Question

Find the derivatives of the functions. Assume $$a, b,$$ and $$c$$ are constants.$$f(\theta)=\theta^{3} \cos \theta$$

Answer

**step1 Identify the components of the function**

The given function $$f(\theta)=\theta^{3} \cos \theta$$ is a product of two simpler functions of $$\theta$$. We can define these two component functions as $$u(\theta) = \theta^3$$ and $$v(\theta) = \cos \theta$$.

$$f(\theta) = u(\theta) \cdot v(\theta)$$

**step2 Recall the Product Rule for Derivatives**

To find the derivative of a product of two functions, we use the Product Rule. If a function $$f(\theta)$$ is the product of two functions $$u(\theta)$$ and $$v(\theta)$$, its derivative $$f'(\theta)$$ is found by adding the product of the derivative of the first function and the second function, to the product of the first function and the derivative of the second function.

$$f'(\theta) = u'(\theta) \cdot v(\theta) + u(\theta) \cdot v'(\theta)$$

Here, $$u'(\theta)$$ represents the derivative of $$u(\theta)$$ and $$v'(\theta)$$ represents the derivative of $$v(\theta)$$.

*Directions*.
a. Print the worked derivative solution from "To find the" up to and including "derivative of $$v(\theta)$$.".
b. In the worked derivative solution, what rule is used to find the derivative of a product of two functions?
c. Pick up the worked solution for the derivative of f(θ) = θ³ cos θ at the point where it stops, and continue it.

Data lines
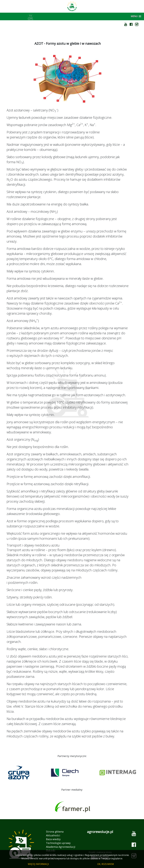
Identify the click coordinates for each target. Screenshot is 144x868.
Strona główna (55, 832)
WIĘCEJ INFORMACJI (38, 864)
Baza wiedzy (53, 839)
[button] (136, 17)
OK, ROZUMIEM (106, 864)
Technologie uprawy (58, 843)
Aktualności (53, 835)
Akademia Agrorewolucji (61, 847)
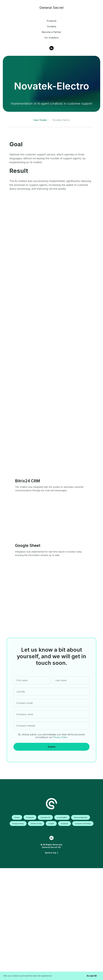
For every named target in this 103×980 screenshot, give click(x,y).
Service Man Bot (80, 817)
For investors (52, 38)
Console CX (45, 817)
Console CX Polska (83, 824)
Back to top (52, 853)
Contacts (52, 26)
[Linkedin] (52, 48)
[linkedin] (52, 838)
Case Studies (40, 120)
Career (51, 824)
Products (52, 21)
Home (17, 817)
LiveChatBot (62, 817)
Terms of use (36, 824)
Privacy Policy (60, 737)
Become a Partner (52, 32)
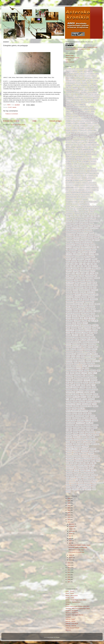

*Expected results*.
a.
To find the derivative of a product of two functions, we use the Product Rule. If a function $$f(\theta)$$ is the product of two functions $$u(\theta)$$ and $$v(\theta)$$, its derivative $$f'(\theta)$$ is found by adding the product of the derivative of the first function and the second function, to the product of the first function and the derivative of the second function.

$$f'(\theta) = u'(\theta) \cdot v(\theta) + u(\theta) \cdot v'(\theta)$$

Here, $$u'(\theta)$$ represents the derivative of $$u(\theta)$$ and $$v'(\theta)$$ represents the derivative of $$v(\theta)$$.

b. The Product Rule.

c.
**step3 Find the derivatives of the individual component functions**

First, we find the derivative of the function $$u(\theta) = \theta^3$$. Using the power rule for differentiation ($$\frac{d}{dx}(x^n) = nx^{n-1}$$), we multiply the exponent by the base and reduce the exponent by one.

$$u'(\theta) = \frac{d}{d\theta}(\theta^3) = 3\theta^{3-1} = 3\theta^2$$

Next, we find the derivative of the function $$v(\theta) = \cos \theta$$. The derivative of the cosine function is negative sine.

$$v'(\theta) = \frac{d}{d\theta}(\cos \theta) = -\sin \theta$$

**step4 Apply the Product Rule**

Now, we substitute the original functions $$u(\theta)$$, $$v(\theta)$$ and their derivatives $$u'(\theta)$$, $$v'(\theta)$$ into the Product Rule formula derived in Step 2.

$$f'(\theta) = (3\theta^2)(\cos \theta) + (\theta^3)(-\sin \theta)$$

**step5 Simplify the expression**

Finally, we simplify the expression obtained from applying the Product Rule to get the final derivative of $$f(\theta)$$. We combine the terms and remove unnecessary parentheses.

$$f'(\theta) = 3\theta^2 \cos \theta - \theta^3 \sin \theta$$

Alternative answer

Answer: $f'(\theta) = 3\theta^2 \cos \theta - \theta^3 \sin \theta$ Explain
This is a question about finding how fast a function changes, which we call a derivative . The solving step is:

First, let's look at our function: $f(\theta)=\theta^{3} \cos \theta$. See how it's one part ($\theta^3$) multiplied by another part ($\cos \theta$)?

When we have two functions multiplied together and we want to find its derivative, we use a special rule called the **Product Rule**. It's like this: if you have a function that's made by multiplying two smaller functions, let's call them 'First' and 'Second', then its derivative is:
(Derivative of 'First' times 'Second') PLUS ('First' times Derivative of 'Second').

Let's break down our function:
* Our 'First' function is $\theta^3$.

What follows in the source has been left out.